Outre la passation directe d’une gestuelle du chorégraphe à un interprète, la transmission peut s'appuyer sur des notations chorégraphiques, des vidéos, des photos ou des boîtes chorégraphiques telles que développées par la Fondation Jean-Pierre Perreault. Non seulement Paul-André Fortier recourt à tous ces moyens de transmission et possède un fonds d’archives à BAnQ, mais il rédige également un manuscrit pour témoigner de son expérience de soliste.
Au gré des photos et d'extraits de spectacles projetés et en complément des souvenirs évoqués par l’artiste, le comédien Étienne Pilon livrait des bribes d’écrits de Paul-André Fortier, tirées de son ouvrage à paraître. Autant d’anecdotes, de récits et d'images qui nous ont permis d’en connaître un peu plus sur le chorégraphe tout en ayant accès à un patrimoine précieux.
Présent
Audrée Juteau et Nate Yaffe se sont prêtés au jeu de la découverte à partir de leur sensibilité et de leur expérience. N’ayant jamais travaillé avec Paul-André Fortier, ils se sont chacun plongé dans son parcours grâce à la documentation existante.
Lors du 5 à 7, ils ont pu poser des questions qui les préoccupent en tant que jeunes créateurs.
- Paul-André, as-tu eu des déclics dans ta carrière?
Plusieurs. J’ai pris plusieurs risques en 40 ans. J’ai toujours mis au défi ce que je savais faire. J’ai osé demander à des gens dont j’admire le travail de collaborer avec moi; j’ai été obligé de me dépasser pour qu’ils soient satisfaits du résultat. Confronter des imaginaires pour un même projet de création, c'est s’exercer à la souplesse, à la confiance, à l’exigence mutuelle.

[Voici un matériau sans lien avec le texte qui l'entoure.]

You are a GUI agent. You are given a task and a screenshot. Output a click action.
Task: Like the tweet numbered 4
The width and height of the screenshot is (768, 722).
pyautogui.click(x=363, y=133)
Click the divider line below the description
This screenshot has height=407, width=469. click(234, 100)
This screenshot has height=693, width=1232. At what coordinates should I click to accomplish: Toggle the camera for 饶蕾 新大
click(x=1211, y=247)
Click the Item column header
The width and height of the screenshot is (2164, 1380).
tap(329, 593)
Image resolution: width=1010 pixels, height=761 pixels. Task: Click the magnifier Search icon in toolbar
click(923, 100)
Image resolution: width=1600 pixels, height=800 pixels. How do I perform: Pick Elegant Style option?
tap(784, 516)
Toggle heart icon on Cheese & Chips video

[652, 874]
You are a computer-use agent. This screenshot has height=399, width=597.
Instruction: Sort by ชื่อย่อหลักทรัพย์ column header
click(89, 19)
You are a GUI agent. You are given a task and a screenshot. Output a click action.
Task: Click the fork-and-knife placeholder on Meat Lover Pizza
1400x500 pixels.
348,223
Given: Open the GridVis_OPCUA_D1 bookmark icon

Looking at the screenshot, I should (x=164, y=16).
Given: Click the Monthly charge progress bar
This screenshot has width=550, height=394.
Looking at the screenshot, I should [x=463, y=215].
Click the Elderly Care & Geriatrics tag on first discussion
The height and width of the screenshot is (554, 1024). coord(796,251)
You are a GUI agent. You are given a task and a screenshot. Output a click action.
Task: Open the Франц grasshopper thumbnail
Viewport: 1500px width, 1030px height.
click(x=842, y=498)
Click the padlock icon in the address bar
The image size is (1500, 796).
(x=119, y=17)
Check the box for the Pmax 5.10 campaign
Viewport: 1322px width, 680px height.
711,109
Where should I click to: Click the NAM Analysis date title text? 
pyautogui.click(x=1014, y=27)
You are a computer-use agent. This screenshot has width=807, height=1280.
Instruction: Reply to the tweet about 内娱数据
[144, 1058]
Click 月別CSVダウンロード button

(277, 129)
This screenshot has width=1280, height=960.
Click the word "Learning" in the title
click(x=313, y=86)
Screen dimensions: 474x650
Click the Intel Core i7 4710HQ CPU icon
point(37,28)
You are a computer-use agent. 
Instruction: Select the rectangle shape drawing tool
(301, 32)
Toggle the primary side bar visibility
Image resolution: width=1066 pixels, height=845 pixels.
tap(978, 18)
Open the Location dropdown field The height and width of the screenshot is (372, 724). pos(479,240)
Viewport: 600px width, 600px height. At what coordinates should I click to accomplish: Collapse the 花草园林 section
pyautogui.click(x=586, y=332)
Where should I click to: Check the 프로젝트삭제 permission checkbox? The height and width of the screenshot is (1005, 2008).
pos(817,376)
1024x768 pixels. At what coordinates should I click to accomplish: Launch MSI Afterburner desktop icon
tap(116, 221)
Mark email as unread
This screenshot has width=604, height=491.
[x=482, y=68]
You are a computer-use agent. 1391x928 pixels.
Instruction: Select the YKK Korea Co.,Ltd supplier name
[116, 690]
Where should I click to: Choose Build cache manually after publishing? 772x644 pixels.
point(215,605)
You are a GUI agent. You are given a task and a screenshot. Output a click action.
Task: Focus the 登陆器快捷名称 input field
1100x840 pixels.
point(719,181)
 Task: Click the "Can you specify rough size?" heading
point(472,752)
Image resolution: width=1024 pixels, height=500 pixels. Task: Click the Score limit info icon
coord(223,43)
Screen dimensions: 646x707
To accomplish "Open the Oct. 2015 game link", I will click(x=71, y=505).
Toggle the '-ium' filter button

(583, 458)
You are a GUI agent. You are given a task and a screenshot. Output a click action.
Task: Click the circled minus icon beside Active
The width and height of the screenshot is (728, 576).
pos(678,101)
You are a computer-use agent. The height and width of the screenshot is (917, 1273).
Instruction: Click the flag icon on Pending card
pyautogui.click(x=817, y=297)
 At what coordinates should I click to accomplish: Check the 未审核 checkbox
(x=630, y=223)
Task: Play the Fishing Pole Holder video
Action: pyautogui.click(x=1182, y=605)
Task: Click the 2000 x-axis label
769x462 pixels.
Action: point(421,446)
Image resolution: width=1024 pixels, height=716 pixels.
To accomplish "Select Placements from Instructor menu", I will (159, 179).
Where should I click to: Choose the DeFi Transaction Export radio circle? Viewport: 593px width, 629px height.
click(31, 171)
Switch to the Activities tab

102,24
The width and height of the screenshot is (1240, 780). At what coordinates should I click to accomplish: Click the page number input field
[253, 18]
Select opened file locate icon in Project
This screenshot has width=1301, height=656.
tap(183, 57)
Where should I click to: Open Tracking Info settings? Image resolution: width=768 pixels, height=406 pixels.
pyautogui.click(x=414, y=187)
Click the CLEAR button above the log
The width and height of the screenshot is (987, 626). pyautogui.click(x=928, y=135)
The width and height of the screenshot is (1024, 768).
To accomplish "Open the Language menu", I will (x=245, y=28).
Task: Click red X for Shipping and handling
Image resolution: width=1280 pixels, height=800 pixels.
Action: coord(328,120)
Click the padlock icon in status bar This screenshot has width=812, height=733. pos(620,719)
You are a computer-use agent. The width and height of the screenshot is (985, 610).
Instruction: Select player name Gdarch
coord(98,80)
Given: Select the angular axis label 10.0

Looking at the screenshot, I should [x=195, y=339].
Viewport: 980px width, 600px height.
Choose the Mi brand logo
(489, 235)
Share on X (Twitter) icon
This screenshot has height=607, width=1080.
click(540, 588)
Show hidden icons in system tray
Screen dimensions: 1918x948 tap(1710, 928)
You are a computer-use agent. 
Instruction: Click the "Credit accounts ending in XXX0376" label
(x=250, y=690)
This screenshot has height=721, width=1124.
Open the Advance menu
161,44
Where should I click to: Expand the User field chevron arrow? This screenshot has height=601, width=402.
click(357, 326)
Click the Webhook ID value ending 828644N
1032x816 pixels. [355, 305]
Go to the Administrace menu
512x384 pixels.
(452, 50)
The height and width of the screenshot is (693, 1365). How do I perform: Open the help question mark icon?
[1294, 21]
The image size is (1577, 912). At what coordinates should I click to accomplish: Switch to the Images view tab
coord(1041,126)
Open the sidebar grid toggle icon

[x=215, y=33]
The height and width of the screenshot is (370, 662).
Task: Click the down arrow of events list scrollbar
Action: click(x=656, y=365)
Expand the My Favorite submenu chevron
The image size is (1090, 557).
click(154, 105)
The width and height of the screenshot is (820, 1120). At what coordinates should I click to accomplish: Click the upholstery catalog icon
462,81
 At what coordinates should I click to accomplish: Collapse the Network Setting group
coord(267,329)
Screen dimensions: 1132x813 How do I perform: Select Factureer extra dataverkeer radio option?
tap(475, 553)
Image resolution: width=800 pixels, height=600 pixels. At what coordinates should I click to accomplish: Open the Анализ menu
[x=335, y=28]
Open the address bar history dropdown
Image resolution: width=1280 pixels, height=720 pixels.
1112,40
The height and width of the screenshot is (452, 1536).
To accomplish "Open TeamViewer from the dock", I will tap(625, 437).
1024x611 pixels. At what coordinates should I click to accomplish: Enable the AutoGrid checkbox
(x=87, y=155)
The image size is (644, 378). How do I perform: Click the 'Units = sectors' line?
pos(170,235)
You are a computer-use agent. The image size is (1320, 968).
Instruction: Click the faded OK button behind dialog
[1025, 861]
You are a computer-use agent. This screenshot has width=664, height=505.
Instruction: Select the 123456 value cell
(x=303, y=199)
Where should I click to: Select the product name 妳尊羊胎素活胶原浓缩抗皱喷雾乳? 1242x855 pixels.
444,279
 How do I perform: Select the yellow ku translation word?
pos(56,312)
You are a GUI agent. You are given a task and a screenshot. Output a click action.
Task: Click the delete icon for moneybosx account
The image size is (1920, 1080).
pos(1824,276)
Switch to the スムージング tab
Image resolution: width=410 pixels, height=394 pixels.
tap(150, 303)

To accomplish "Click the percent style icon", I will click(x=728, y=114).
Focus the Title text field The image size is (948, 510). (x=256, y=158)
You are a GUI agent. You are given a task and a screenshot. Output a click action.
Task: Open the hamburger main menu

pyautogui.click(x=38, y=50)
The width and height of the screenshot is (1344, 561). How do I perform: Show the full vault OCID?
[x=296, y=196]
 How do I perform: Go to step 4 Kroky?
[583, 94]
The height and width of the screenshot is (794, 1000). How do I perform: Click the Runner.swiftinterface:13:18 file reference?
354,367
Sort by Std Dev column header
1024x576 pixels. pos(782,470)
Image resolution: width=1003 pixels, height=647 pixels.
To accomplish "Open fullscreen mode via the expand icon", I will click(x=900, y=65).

- Comment dissocies-tu les choix créatifs du chorégraphe et de l’interprète dans tes solos?
Ça change quelque chose de danser et d’être chorégraphe en même temps. Il faut séparer les deux à un moment donné. On ne peut pas refaire la pièce quand on est sur scène!
- As-tu déjà pensé que ta carrière d’artiste n’allait pas fonctionner?
Les premières pièces sont faciles. Après, tu te demandes ce que tu as à dire et comment. Puis tu constates que tu as besoin de la création. Moi j’y ai investi ma vie.
Futur
Le chorégraphe, qui vient de fêter ses 70 ans, continue à danser. Il déplore que les artistes ne dansent pas assez longtemps et clame que l'âge apporte un plus de poésie et d’histoire: il y a toute une histoire à lire dans un corps vieillissant.
Celui qui «part à la découverte de ce que le corps a à dire» ne se laisse pas aller à la nostalgie. S’il compte s’éloigner de la scène comme interprète, il continuera à créer, au-delà de la fermeture de sa compagnie.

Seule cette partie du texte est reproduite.